What intelligence actually is
The Reason We Keep Arguing About AI Is That We've Never Agreed What Intelligence Means
Every debate about whether AI can surpass human intelligence is secretly a debate about something we've never managed to define.
The Idea
Intelligence is one of those words that feels obvious until you try to pin it down. Psychologists have been arguing about its definition for over a century, and the best they've landed on is something like 'the ability to learn from experience, adapt to new situations, and solve abstract problems.' That's a start — but notice how much it leaves out. It says nothing about creativity, embodied understanding, emotional attunement, or the capacity to know what matters in the first place. What makes this more than academic fussing is that AI has forced the question into the open.
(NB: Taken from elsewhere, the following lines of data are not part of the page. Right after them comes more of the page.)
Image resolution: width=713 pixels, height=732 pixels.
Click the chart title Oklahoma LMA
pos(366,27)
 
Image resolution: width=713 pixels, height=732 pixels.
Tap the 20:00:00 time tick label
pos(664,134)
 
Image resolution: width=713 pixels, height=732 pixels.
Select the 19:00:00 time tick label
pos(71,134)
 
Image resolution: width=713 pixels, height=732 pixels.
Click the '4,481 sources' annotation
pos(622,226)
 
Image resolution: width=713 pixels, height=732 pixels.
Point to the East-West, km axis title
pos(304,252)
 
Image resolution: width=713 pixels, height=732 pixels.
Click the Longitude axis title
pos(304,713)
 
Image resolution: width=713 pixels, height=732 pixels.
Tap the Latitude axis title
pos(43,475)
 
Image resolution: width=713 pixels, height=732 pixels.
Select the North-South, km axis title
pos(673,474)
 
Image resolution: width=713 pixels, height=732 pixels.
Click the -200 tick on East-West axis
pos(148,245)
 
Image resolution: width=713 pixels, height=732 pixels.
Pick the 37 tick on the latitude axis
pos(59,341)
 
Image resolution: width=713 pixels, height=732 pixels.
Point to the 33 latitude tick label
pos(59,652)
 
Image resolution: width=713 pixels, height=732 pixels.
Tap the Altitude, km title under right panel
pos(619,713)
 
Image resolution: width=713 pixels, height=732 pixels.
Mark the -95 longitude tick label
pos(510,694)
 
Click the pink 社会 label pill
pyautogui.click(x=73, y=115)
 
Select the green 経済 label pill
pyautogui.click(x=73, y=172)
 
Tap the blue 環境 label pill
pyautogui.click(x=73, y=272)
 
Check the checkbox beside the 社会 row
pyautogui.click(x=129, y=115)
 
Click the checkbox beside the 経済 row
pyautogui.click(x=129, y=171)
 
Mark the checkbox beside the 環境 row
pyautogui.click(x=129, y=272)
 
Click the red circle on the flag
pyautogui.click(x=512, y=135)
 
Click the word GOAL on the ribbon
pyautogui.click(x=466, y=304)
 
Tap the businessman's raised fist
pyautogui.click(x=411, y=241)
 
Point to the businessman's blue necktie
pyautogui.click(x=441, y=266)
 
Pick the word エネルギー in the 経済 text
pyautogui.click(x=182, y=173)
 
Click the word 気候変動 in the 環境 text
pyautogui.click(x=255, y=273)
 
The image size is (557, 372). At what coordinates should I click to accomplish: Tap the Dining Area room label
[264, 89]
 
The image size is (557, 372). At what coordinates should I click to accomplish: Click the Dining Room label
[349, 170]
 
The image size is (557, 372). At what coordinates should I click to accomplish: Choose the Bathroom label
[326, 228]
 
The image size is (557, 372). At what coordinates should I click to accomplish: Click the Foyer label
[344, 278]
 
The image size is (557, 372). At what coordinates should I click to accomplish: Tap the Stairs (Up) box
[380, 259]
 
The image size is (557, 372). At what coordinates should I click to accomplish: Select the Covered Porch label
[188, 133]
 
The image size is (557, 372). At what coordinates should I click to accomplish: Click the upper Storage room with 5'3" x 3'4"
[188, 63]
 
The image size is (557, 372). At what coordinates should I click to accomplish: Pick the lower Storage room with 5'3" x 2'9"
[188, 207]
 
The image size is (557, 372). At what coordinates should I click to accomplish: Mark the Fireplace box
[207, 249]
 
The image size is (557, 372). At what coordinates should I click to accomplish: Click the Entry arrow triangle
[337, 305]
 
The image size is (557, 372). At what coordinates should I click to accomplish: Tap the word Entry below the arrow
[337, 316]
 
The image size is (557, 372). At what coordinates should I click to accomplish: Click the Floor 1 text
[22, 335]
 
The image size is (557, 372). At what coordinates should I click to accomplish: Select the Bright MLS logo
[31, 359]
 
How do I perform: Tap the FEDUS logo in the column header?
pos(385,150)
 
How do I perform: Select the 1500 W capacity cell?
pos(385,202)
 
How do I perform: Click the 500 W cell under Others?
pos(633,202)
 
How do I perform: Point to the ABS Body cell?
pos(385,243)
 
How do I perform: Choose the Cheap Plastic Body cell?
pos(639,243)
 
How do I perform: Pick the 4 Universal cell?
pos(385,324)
When a language model passes a bar exam, writes a sonnet, or diagnoses a rare disease more accurately than a trained physician, the instinctive response is 'but that's not really intelligence.' And maybe it isn't — but that instinct deserves scrutiny. Are we genuinely identifying a missing capacity, or are we shifting the goalposts because the machine has cleared the previous bar? The philosopher Howard Gardner proposed that intelligence isn't one thing but many — linguistic, logical-mathematical, spatial, musical, interpersonal, bodily-kinaesthetic, and more. AI systems tend to be spectacular at some of these and baffling failures at others. A model that can summarise Kant may not understand that a child crying in a photograph is in pain — not really, not in any way that connects to lived experience. Whether that gap is a temporary engineering problem or something more fundamental is the question that makes this whole conversation so genuinely unresolved.
In the World
In 1997, when IBM's Deep Blue defeated world chess champion Garry Kasparov, commentators declared it a milestone for machine intelligence. Kasparov himself disagreed — not because he was a sore loser, but because he noticed something specific: Deep Blue had no idea it was playing chess. It was performing a form of brute-force tree-search through possible moves, executing billions of calculations per second. It could not transfer any of that 'skill' to draughts, or recognise a chess piece if you showed it a photograph, or feel the pressure of a ticking clock. Its competence was genuine within an extraordinarily narrow domain, and zero everywhere else. Decades later, researchers at DeepMind built AlphaZero, which taught itself chess, shogi, and Go simultaneously — and did so by playing against itself for a few hours, starting with nothing but the rules. That felt more like something. But then came a different test: researchers found that AlphaZero, despite mastering chess to a superhuman level, could be defeated by simple adversarial inputs — illegal-looking positions that confused it in ways no human grandmaster would ever be confused. The system had learned the game without learning anything about the game — no physical intuition, no concept of what a board is for, no sense of the human drama surrounding it. Kasparov's observation from 1997 still lands: passing a performance threshold is not the same as possessing the thing the threshold was meant to measure.
Why It Matters
The reason this isn't just a philosophy seminar topic is that how we define intelligence shapes what we build, what we regulate, and what we fear. If intelligence is fundamentally about pattern recognition and prediction at scale, then current AI is already extraordinary — and the gap between human and machine may be narrower than we think, likely to close further. If intelligence is irreducibly tied to embodiment, consciousness, or genuine understanding of the world rather than statistical proxies for it, then we may be building something genuinely alien — impressive but not quite a mind. Neither answer is obviously correct, which is itself the important thing to hold. People who are certain AI will surpass human intelligence soon and people who are certain it never truly can often share the same flaw: a fixed, unexamined idea of what intelligence is. The more useful posture is to stay curious about the definition itself — because whoever controls that definition will, in a very real sense, control the conversation about one of the most consequential technologies in human history.
A Question to Ponder
If a system consistently outperforms humans on a task we considered a hallmark of intelligence, but does so through a process completely unlike how humans think, should we update our definition of intelligence — or our definition of the task?